As consumers are becoming more sceptical of big brands and questioning their business ethics, it presents an opportunity for smaller, more socially conscious businesses to attract a bigger slice of the pie.
In the rapidly evolving landscape of the digital economy, the emergence of homegrown tech companies with deeply ingrained values represents a beacon of trust and reliability. These organisations, rooted in local cultures and understanding of the market, are uniquely positioned to address the nuanced needs of their communities. They offer a personalised approach, often missing in large, international corporations. This closeness to the community ensures a deep alignment with local values and norms, fostering a sense of trust and partnership that is crucial. Furthermore, these smaller organisations, driven by strong ethical principles, are more likely to prioritise long-term safety, and financial stability over short-term gains.
Outcomes over convenience
Traditionally, organisations have sought partners that can offer convenience above all else. This typically meant organisations went to larger service providers who were seen as a one-stop-shop. However, the way we do business is changing. Organisations are now sourcing outcomes over convenience. Today, these outcomes have moved beyond profit to encompass social outcomes as well.

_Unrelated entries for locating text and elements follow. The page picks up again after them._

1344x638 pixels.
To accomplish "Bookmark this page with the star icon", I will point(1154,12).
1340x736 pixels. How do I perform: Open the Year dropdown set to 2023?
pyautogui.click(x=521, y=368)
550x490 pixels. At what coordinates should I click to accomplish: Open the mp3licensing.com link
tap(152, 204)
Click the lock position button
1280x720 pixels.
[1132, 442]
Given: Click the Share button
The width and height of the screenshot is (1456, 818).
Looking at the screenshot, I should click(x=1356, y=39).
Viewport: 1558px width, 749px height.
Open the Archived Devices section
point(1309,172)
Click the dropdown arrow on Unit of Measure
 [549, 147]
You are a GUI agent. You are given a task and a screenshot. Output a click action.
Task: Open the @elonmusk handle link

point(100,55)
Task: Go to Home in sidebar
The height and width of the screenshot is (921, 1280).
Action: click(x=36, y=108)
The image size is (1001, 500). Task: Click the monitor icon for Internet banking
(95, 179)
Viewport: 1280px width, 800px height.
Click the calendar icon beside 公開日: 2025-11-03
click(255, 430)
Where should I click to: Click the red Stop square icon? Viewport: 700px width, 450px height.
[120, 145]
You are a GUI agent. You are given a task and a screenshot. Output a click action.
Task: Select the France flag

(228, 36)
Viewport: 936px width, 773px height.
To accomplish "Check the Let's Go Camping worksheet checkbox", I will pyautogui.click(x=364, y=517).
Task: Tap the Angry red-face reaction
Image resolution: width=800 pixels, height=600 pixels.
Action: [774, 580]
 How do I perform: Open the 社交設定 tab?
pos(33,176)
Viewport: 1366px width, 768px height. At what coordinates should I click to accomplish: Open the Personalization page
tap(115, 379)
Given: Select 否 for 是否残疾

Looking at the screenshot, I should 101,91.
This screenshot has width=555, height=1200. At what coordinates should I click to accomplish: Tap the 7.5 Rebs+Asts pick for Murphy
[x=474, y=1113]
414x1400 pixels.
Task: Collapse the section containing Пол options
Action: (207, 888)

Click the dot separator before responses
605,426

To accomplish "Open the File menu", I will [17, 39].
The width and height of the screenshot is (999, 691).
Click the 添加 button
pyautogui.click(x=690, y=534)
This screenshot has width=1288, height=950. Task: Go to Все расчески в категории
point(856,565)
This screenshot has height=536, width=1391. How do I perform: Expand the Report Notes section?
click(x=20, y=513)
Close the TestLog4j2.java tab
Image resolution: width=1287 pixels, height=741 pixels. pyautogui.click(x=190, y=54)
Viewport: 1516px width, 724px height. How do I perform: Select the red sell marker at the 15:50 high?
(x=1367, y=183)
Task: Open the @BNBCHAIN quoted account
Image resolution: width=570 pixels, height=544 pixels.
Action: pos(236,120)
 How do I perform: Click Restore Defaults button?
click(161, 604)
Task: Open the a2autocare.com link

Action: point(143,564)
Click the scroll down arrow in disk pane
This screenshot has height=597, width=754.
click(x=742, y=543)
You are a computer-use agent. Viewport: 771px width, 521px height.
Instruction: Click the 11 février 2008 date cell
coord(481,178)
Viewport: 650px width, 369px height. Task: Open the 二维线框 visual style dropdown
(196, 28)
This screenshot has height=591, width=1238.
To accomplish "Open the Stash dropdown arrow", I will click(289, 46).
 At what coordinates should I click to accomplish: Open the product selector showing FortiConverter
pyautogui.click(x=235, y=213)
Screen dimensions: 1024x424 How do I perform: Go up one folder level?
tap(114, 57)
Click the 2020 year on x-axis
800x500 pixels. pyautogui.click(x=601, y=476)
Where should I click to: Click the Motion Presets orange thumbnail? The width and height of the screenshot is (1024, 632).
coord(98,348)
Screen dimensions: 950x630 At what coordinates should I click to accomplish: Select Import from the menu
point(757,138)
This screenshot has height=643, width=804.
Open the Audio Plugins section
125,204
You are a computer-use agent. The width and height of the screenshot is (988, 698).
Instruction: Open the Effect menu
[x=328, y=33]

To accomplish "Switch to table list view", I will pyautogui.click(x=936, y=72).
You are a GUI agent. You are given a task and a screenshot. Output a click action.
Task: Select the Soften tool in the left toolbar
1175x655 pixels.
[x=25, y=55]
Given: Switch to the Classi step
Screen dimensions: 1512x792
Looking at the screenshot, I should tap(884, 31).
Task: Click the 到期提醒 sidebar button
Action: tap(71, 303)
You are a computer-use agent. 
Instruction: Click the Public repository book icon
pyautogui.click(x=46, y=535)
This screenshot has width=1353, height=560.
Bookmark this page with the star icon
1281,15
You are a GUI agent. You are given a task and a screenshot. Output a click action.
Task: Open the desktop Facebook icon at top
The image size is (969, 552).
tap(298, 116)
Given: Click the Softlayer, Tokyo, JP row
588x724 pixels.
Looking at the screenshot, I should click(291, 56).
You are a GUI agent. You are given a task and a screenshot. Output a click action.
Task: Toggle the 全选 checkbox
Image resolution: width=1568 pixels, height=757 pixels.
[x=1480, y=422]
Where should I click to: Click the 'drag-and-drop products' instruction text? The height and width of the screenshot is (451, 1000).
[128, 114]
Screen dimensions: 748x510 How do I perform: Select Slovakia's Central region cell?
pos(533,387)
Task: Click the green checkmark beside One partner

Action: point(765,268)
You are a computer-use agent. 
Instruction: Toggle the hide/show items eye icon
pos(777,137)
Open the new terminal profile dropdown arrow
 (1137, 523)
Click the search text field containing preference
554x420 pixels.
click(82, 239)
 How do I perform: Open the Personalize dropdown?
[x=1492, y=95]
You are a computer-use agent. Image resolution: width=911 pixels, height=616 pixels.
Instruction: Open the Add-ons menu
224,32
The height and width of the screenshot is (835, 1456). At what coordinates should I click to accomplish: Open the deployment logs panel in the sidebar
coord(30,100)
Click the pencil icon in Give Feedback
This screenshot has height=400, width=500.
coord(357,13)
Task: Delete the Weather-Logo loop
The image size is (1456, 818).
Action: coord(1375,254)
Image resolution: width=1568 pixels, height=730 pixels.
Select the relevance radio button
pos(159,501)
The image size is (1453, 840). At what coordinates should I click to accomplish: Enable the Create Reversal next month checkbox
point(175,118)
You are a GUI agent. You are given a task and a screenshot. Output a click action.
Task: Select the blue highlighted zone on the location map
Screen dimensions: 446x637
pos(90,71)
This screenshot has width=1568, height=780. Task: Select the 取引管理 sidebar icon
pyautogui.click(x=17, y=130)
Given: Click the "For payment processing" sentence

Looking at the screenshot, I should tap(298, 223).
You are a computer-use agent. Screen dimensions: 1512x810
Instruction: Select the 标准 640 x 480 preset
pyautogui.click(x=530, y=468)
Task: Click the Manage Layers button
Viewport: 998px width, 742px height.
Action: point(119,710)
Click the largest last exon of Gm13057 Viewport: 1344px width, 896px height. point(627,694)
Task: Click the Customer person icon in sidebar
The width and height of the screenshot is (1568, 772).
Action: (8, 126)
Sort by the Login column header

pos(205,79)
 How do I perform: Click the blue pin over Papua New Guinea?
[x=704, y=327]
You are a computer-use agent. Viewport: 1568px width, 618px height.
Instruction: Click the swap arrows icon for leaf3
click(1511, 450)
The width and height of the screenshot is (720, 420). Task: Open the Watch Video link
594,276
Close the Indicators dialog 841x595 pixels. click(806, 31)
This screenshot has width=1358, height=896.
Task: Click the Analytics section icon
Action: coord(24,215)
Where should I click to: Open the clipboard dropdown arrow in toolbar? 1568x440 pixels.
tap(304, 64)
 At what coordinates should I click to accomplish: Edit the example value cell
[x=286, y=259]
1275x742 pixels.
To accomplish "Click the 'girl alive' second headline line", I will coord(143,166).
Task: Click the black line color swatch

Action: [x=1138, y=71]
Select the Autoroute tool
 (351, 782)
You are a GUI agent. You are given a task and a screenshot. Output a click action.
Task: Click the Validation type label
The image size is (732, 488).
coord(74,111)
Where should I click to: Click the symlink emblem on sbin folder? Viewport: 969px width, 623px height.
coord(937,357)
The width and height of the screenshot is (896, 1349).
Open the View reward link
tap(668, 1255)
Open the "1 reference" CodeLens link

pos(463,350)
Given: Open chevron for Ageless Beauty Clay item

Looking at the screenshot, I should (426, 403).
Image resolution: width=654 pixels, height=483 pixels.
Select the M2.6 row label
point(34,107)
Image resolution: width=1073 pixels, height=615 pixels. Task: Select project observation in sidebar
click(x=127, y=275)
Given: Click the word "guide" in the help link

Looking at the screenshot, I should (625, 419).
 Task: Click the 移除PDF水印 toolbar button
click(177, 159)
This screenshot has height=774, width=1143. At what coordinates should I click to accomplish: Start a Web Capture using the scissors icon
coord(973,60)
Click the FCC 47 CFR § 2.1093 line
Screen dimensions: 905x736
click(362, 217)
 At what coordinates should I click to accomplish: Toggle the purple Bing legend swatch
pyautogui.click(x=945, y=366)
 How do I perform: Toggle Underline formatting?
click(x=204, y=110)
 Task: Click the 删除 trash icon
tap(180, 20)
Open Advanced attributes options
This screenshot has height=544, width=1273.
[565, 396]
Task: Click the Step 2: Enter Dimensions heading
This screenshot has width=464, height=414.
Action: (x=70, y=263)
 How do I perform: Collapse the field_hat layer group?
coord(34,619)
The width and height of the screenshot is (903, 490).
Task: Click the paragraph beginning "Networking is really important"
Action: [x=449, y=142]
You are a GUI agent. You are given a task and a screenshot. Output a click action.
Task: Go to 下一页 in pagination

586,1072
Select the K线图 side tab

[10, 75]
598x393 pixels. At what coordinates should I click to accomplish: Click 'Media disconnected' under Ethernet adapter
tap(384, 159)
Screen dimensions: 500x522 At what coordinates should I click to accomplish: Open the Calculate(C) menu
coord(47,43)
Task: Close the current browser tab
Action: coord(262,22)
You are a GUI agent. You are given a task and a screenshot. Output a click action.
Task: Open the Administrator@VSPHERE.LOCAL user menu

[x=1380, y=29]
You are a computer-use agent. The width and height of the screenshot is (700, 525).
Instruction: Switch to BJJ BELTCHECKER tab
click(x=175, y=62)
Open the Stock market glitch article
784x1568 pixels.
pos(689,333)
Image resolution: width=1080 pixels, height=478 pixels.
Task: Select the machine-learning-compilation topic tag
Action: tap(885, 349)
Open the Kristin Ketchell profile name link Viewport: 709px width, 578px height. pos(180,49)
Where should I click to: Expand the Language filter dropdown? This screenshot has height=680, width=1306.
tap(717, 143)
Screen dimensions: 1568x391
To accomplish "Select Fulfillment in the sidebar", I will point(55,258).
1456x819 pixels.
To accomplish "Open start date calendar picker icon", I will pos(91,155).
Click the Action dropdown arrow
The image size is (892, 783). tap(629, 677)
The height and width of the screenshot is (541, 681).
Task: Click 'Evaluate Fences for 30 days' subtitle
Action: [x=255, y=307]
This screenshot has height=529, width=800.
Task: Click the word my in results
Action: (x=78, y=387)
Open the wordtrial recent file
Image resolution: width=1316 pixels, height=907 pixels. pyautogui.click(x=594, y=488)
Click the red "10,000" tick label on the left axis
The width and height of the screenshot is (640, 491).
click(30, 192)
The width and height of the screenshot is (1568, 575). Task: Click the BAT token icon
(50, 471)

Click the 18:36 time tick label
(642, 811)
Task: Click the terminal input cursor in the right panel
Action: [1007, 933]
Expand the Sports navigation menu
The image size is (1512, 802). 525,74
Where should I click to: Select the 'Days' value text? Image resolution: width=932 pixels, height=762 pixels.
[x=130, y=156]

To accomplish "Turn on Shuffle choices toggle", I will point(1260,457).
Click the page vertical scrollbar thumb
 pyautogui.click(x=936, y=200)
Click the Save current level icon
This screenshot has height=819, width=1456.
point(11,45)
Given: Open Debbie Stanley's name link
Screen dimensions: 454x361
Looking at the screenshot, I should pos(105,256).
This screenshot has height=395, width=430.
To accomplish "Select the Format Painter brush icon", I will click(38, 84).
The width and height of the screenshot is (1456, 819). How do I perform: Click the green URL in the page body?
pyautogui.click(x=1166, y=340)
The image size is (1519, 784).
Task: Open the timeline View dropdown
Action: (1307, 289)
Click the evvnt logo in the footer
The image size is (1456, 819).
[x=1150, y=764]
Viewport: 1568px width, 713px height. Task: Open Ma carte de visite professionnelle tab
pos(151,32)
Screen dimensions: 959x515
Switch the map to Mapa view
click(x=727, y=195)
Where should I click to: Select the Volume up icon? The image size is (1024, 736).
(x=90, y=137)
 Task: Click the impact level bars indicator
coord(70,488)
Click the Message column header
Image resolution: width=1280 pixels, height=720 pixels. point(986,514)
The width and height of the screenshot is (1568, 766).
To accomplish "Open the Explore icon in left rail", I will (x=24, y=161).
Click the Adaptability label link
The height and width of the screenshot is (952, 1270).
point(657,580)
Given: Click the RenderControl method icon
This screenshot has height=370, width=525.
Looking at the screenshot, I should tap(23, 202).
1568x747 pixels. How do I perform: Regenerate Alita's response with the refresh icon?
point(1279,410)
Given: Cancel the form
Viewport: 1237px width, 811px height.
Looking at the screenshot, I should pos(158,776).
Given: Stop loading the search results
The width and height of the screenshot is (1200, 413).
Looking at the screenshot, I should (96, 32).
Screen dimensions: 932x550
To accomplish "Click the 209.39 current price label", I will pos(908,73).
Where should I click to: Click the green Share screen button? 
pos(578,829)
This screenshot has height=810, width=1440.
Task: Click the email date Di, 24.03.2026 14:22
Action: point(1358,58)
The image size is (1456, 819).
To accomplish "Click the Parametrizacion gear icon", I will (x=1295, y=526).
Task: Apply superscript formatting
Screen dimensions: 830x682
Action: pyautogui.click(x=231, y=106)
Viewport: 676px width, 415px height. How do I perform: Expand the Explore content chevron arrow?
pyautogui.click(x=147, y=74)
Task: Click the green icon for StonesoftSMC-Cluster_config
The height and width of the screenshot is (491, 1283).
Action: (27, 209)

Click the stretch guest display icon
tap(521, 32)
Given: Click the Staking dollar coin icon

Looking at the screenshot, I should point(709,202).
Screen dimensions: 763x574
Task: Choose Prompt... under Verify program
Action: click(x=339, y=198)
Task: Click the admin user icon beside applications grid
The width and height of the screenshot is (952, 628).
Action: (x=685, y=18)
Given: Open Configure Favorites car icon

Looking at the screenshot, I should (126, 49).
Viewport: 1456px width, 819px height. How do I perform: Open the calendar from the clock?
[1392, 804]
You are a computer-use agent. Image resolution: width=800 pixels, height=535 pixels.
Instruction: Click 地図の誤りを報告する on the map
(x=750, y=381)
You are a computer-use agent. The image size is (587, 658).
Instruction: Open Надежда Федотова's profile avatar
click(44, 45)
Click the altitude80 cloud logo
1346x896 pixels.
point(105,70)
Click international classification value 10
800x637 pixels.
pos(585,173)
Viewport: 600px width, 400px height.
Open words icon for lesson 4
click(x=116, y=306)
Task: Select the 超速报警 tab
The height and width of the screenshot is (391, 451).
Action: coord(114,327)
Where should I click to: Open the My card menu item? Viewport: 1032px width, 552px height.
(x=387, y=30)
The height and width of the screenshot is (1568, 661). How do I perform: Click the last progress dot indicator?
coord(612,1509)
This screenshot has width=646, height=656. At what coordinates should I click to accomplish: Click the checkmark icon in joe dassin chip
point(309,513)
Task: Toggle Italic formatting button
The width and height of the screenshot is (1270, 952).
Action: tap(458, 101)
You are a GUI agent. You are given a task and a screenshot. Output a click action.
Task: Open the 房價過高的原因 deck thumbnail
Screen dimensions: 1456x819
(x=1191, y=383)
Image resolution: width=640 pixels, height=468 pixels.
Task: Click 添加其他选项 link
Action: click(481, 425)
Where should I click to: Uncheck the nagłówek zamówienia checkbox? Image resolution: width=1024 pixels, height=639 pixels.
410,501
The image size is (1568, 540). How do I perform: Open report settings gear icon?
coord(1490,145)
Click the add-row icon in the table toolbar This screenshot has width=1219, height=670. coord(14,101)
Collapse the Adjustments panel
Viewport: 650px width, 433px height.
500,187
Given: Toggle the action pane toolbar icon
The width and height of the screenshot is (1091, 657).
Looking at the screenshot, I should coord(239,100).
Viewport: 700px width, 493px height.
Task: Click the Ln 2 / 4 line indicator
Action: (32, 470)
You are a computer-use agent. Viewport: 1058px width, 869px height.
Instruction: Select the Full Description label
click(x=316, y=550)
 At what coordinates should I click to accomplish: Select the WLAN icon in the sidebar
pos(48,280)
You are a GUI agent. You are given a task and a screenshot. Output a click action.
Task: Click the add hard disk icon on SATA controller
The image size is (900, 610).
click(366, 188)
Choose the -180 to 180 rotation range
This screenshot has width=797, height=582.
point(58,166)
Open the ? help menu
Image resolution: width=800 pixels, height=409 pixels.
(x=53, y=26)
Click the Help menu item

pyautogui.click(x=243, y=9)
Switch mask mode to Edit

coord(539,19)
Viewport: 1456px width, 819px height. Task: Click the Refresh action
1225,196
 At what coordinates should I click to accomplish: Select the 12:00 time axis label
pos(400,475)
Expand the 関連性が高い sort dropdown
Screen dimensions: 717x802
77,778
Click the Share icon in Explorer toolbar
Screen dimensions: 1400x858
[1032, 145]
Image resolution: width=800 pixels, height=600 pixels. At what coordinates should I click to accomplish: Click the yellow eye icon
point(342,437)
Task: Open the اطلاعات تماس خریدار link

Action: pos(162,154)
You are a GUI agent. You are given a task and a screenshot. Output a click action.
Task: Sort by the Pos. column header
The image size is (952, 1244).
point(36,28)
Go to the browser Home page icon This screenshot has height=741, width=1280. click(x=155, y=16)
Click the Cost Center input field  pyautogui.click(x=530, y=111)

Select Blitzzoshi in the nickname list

This shift has led to organisations considering more boutique providers who are thought of as specialists and might more closely align to their business values. However, moving to a best-in-class model takes time, it’s hard work and most organisations don’t have the bandwidth to test and manage hundreds of individual suppliers to deliver a premium outcome in every area.
As a result, the prediction is that prioritising outcomes will open up the door for partnership opportunities where larger firms bring in boutique consultants to deliver an outcome under their contracts. Rather than the big 4 swallowing up all government contracts, which we know is already in heavy decline, large consultancies will be forced to open up some of that revenue to the little guys if they’re going to convince people they can deliver quality outcomes in an ethical way.